Inside the Old Church Where One Trillion Webpages Are Being Saved
How informative is this news?
In San Francisco, a former Christian Scientist church with gothic columns now serves as the headquarters for the Internet Archive, a non-profit library dedicated to preserving the web. For nearly 30 years, a team of software engineers and librarians has been saving web pages, a mission that has become increasingly vital in the age of AI and government content removals.
The Internet Archive's flagship tool, the Wayback Machine, recently logged its trillionth page. This tool is crucial for academics and journalists seeking historical online information, as it not only screenshots pages but also saves their underlying technical architecture (HTML, CSS, JavaScript) to ensure they can be replayed as they originally appeared.
Brewster Kahle, the founder of the Internet Archive, started the project in 1996 when a year's worth of data fit on 2 terabytes. Today, the archive saves approximately 150 terabytes of web pages daily. Kahle views the archive as a modern-day Library of Alexandria, aiming to collect everything ever written by humans online.

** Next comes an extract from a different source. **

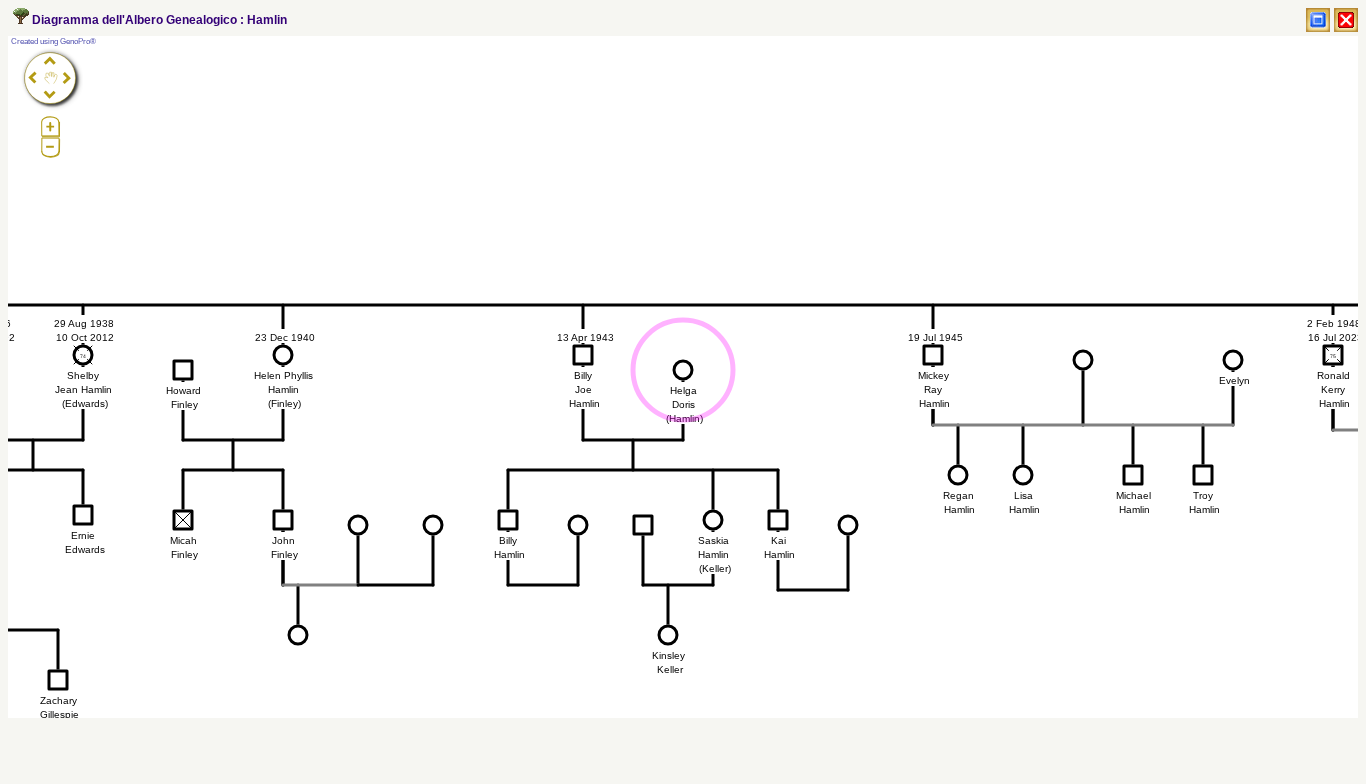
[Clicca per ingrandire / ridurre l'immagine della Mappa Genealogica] (1318, 20)
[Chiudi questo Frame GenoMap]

The rise of artificial intelligence presents new challenges and opportunities for the archive. The team is now capturing AI-generated content, such as ChatGPT responses and Google search summaries, by posing hundreds of daily questions and recording both queries and outputs. This adaptation ensures that the evolving landscape of information consumption is also preserved.
The archive maintains copies of its data in multiple global locations, not only for disaster recovery but also as a safeguard against political pressures. Kahle highlighted instances where government websites were massively overhauled, with countless pages removed, emphasizing the archive's role in maintaining a historical record. The headquarters itself is a unique space, featuring servers in the main sanctuary and over 100 three-foot statues of long-serving employees, symbolizing the collective effort in knowledge preservation. Beyond web pages, the Internet Archive also digitizes books, music, television, and video games, aiming to be a comprehensive resource for future generations to form their own ideas.